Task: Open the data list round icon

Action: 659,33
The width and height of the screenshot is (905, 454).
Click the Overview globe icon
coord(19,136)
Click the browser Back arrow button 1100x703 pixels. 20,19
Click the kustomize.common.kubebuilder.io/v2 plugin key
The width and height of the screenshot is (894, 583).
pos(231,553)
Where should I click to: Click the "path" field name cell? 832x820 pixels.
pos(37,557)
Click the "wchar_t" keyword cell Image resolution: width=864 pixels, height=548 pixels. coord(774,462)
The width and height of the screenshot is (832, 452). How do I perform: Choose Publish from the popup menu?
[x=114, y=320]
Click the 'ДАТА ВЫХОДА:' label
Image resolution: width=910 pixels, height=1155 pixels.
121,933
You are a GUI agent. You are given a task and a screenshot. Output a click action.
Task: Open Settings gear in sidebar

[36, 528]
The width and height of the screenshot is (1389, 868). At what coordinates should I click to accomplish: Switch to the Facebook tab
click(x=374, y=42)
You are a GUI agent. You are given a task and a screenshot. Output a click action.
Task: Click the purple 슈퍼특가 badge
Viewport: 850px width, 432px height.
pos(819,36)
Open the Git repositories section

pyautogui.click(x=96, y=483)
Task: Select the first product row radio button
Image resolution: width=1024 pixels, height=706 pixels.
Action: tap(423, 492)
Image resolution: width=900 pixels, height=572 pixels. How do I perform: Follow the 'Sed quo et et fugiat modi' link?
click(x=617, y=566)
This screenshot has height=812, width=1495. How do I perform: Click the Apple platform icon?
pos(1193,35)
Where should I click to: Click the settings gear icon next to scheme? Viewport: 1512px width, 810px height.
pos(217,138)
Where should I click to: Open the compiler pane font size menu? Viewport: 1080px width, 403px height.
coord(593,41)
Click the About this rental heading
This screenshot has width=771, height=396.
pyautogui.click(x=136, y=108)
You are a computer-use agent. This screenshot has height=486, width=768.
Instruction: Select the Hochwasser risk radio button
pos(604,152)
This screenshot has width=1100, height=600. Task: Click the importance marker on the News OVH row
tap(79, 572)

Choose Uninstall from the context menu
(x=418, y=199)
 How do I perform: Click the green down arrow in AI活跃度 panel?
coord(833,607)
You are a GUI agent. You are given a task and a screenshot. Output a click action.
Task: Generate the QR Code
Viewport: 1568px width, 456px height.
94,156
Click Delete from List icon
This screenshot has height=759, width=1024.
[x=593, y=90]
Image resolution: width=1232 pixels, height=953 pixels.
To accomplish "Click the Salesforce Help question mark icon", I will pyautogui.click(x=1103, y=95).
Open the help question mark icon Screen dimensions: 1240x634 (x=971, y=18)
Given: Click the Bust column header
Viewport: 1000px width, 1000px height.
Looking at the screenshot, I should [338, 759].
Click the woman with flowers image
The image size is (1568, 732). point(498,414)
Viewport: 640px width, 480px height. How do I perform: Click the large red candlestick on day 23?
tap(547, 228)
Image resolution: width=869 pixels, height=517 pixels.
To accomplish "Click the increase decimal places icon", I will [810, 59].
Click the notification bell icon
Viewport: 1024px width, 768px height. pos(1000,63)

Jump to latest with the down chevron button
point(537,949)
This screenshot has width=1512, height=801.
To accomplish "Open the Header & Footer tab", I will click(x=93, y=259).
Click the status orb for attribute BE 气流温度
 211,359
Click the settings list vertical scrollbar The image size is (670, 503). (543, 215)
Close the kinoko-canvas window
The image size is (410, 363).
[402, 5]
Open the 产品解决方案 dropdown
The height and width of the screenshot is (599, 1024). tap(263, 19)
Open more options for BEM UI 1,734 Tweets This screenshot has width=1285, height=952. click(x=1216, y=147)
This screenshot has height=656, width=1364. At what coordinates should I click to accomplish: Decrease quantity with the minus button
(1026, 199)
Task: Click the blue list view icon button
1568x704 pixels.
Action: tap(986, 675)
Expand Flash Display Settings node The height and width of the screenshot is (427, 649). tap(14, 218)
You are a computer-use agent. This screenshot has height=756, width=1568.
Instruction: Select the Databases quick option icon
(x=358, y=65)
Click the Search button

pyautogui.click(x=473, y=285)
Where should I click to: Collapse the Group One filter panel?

• OBJECTIVE:
Copy out all of the rows above verbatim, line by line.

• COMPLETE ANSWER:
Task: Open the data list round icon

Action: 659,33
The width and height of the screenshot is (905, 454).
Click the Overview globe icon
coord(19,136)
Click the browser Back arrow button 1100x703 pixels. 20,19
Click the kustomize.common.kubebuilder.io/v2 plugin key
The width and height of the screenshot is (894, 583).
pos(231,553)
Where should I click to: Click the "path" field name cell? 832x820 pixels.
pos(37,557)
Click the "wchar_t" keyword cell Image resolution: width=864 pixels, height=548 pixels. coord(774,462)
The width and height of the screenshot is (832, 452). How do I perform: Choose Publish from the popup menu?
[x=114, y=320]
Click the 'ДАТА ВЫХОДА:' label
Image resolution: width=910 pixels, height=1155 pixels.
121,933
You are a GUI agent. You are given a task and a screenshot. Output a click action.
Task: Open Settings gear in sidebar

[36, 528]
The width and height of the screenshot is (1389, 868). At what coordinates should I click to accomplish: Switch to the Facebook tab
click(x=374, y=42)
You are a GUI agent. You are given a task and a screenshot. Output a click action.
Task: Click the purple 슈퍼특가 badge
Viewport: 850px width, 432px height.
pos(819,36)
Open the Git repositories section

pyautogui.click(x=96, y=483)
Task: Select the first product row radio button
Image resolution: width=1024 pixels, height=706 pixels.
Action: tap(423, 492)
Image resolution: width=900 pixels, height=572 pixels. How do I perform: Follow the 'Sed quo et et fugiat modi' link?
click(x=617, y=566)
This screenshot has height=812, width=1495. How do I perform: Click the Apple platform icon?
pos(1193,35)
Where should I click to: Click the settings gear icon next to scheme? Viewport: 1512px width, 810px height.
pos(217,138)
Where should I click to: Open the compiler pane font size menu? Viewport: 1080px width, 403px height.
coord(593,41)
Click the About this rental heading
This screenshot has width=771, height=396.
pyautogui.click(x=136, y=108)
You are a computer-use agent. This screenshot has height=486, width=768.
Instruction: Select the Hochwasser risk radio button
pos(604,152)
This screenshot has width=1100, height=600. Task: Click the importance marker on the News OVH row
tap(79, 572)

Choose Uninstall from the context menu
(x=418, y=199)
 How do I perform: Click the green down arrow in AI活跃度 panel?
coord(833,607)
You are a GUI agent. You are given a task and a screenshot. Output a click action.
Task: Generate the QR Code
Viewport: 1568px width, 456px height.
94,156
Click Delete from List icon
This screenshot has height=759, width=1024.
[x=593, y=90]
Image resolution: width=1232 pixels, height=953 pixels.
To accomplish "Click the Salesforce Help question mark icon", I will pyautogui.click(x=1103, y=95).
Open the help question mark icon Screen dimensions: 1240x634 (x=971, y=18)
Given: Click the Bust column header
Viewport: 1000px width, 1000px height.
Looking at the screenshot, I should [338, 759].
Click the woman with flowers image
The image size is (1568, 732). point(498,414)
Viewport: 640px width, 480px height. How do I perform: Click the large red candlestick on day 23?
tap(547, 228)
Image resolution: width=869 pixels, height=517 pixels.
To accomplish "Click the increase decimal places icon", I will [810, 59].
Click the notification bell icon
Viewport: 1024px width, 768px height. pos(1000,63)

Jump to latest with the down chevron button
point(537,949)
This screenshot has width=1512, height=801.
To accomplish "Open the Header & Footer tab", I will click(x=93, y=259).
Click the status orb for attribute BE 气流温度
 211,359
Click the settings list vertical scrollbar The image size is (670, 503). (543, 215)
Close the kinoko-canvas window
The image size is (410, 363).
[402, 5]
Open the 产品解决方案 dropdown
The height and width of the screenshot is (599, 1024). tap(263, 19)
Open more options for BEM UI 1,734 Tweets This screenshot has width=1285, height=952. click(x=1216, y=147)
This screenshot has height=656, width=1364. At what coordinates should I click to accomplish: Decrease quantity with the minus button
(1026, 199)
Task: Click the blue list view icon button
1568x704 pixels.
Action: tap(986, 675)
Expand Flash Display Settings node The height and width of the screenshot is (427, 649). tap(14, 218)
You are a computer-use agent. This screenshot has height=756, width=1568.
Instruction: Select the Databases quick option icon
(x=358, y=65)
Click the Search button

pyautogui.click(x=473, y=285)
Where should I click to: Collapse the Group One filter panel?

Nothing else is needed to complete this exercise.